Description of the task: A word-for-word transcript of every entry is required.

□ □ □

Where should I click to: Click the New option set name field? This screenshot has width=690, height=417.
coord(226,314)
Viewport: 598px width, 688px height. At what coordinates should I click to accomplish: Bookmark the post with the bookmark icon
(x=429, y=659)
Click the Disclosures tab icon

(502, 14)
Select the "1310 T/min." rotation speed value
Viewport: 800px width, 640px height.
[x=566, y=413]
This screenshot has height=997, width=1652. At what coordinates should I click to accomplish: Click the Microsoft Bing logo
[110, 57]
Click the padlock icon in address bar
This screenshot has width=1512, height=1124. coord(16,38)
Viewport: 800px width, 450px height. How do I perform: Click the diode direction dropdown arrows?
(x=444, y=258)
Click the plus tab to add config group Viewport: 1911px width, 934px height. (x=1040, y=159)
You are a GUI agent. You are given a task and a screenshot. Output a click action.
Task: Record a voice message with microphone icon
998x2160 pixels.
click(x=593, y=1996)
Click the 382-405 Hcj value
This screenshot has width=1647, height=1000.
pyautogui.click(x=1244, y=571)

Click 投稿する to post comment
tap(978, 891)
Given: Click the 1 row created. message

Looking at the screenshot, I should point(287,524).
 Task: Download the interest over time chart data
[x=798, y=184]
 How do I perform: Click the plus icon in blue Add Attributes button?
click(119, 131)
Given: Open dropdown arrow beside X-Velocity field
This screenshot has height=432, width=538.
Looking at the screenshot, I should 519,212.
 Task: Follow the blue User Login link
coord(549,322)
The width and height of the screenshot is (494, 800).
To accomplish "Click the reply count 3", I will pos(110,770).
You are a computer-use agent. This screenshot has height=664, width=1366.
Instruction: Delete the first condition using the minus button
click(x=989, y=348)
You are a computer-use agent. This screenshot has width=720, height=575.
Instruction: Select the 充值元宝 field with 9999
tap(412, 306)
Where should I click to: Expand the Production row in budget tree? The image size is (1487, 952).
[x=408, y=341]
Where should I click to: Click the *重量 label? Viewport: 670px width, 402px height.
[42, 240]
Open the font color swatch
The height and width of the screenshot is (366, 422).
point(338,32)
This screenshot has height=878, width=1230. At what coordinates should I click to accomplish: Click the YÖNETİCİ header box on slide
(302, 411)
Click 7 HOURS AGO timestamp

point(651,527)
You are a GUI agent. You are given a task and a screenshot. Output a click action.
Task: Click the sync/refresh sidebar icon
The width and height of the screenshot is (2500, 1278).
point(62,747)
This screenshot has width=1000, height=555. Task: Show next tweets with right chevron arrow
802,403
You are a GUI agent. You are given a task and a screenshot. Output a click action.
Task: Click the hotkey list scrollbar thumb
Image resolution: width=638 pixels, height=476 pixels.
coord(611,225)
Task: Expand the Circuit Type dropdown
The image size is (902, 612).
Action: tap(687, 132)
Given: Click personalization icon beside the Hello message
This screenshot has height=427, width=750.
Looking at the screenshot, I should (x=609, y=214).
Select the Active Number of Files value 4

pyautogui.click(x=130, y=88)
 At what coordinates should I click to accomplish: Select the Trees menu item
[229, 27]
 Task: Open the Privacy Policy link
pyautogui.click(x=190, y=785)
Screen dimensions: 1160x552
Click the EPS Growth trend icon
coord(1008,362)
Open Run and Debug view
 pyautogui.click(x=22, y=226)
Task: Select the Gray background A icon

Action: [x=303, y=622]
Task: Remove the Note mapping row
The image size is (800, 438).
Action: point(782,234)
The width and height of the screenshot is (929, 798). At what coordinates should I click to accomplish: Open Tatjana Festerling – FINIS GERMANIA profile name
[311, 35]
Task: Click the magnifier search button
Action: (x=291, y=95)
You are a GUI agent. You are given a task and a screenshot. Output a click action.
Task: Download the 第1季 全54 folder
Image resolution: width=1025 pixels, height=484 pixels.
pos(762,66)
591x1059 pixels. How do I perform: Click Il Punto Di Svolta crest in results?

□ □ □

Task solution:
Where should I click to: Click the New option set name field? This screenshot has width=690, height=417.
coord(226,314)
Viewport: 598px width, 688px height. At what coordinates should I click to accomplish: Bookmark the post with the bookmark icon
(x=429, y=659)
Click the Disclosures tab icon

(502, 14)
Select the "1310 T/min." rotation speed value
Viewport: 800px width, 640px height.
[x=566, y=413]
This screenshot has height=997, width=1652. At what coordinates should I click to accomplish: Click the Microsoft Bing logo
[110, 57]
Click the padlock icon in address bar
This screenshot has width=1512, height=1124. coord(16,38)
Viewport: 800px width, 450px height. How do I perform: Click the diode direction dropdown arrows?
(x=444, y=258)
Click the plus tab to add config group Viewport: 1911px width, 934px height. (x=1040, y=159)
You are a GUI agent. You are given a task and a screenshot. Output a click action.
Task: Record a voice message with microphone icon
998x2160 pixels.
click(x=593, y=1996)
Click the 382-405 Hcj value
This screenshot has width=1647, height=1000.
pyautogui.click(x=1244, y=571)

Click 投稿する to post comment
tap(978, 891)
Given: Click the 1 row created. message

Looking at the screenshot, I should point(287,524).
 Task: Download the interest over time chart data
[x=798, y=184]
 How do I perform: Click the plus icon in blue Add Attributes button?
click(119, 131)
Given: Open dropdown arrow beside X-Velocity field
This screenshot has height=432, width=538.
Looking at the screenshot, I should 519,212.
 Task: Follow the blue User Login link
coord(549,322)
The width and height of the screenshot is (494, 800).
To accomplish "Click the reply count 3", I will pos(110,770).
You are a computer-use agent. This screenshot has height=664, width=1366.
Instruction: Delete the first condition using the minus button
click(x=989, y=348)
You are a computer-use agent. This screenshot has width=720, height=575.
Instruction: Select the 充值元宝 field with 9999
tap(412, 306)
Where should I click to: Expand the Production row in budget tree? The image size is (1487, 952).
[x=408, y=341]
Where should I click to: Click the *重量 label? Viewport: 670px width, 402px height.
[42, 240]
Open the font color swatch
The height and width of the screenshot is (366, 422).
point(338,32)
This screenshot has height=878, width=1230. At what coordinates should I click to accomplish: Click the YÖNETİCİ header box on slide
(302, 411)
Click 7 HOURS AGO timestamp

point(651,527)
You are a GUI agent. You are given a task and a screenshot. Output a click action.
Task: Click the sync/refresh sidebar icon
The width and height of the screenshot is (2500, 1278).
point(62,747)
This screenshot has width=1000, height=555. Task: Show next tweets with right chevron arrow
802,403
You are a GUI agent. You are given a task and a screenshot. Output a click action.
Task: Click the hotkey list scrollbar thumb
Image resolution: width=638 pixels, height=476 pixels.
coord(611,225)
Task: Expand the Circuit Type dropdown
The image size is (902, 612).
Action: tap(687, 132)
Given: Click personalization icon beside the Hello message
This screenshot has height=427, width=750.
Looking at the screenshot, I should (x=609, y=214).
Select the Active Number of Files value 4

pyautogui.click(x=130, y=88)
 At what coordinates should I click to accomplish: Select the Trees menu item
[229, 27]
 Task: Open the Privacy Policy link
pyautogui.click(x=190, y=785)
Screen dimensions: 1160x552
Click the EPS Growth trend icon
coord(1008,362)
Open Run and Debug view
 pyautogui.click(x=22, y=226)
Task: Select the Gray background A icon

Action: [x=303, y=622]
Task: Remove the Note mapping row
The image size is (800, 438).
Action: point(782,234)
The width and height of the screenshot is (929, 798). At what coordinates should I click to accomplish: Open Tatjana Festerling – FINIS GERMANIA profile name
[311, 35]
Task: Click the magnifier search button
Action: (x=291, y=95)
You are a GUI agent. You are given a task and a screenshot. Output a click action.
Task: Download the 第1季 全54 folder
Image resolution: width=1025 pixels, height=484 pixels.
pos(762,66)
591x1059 pixels. How do I perform: Click Il Punto Di Svolta crest in results?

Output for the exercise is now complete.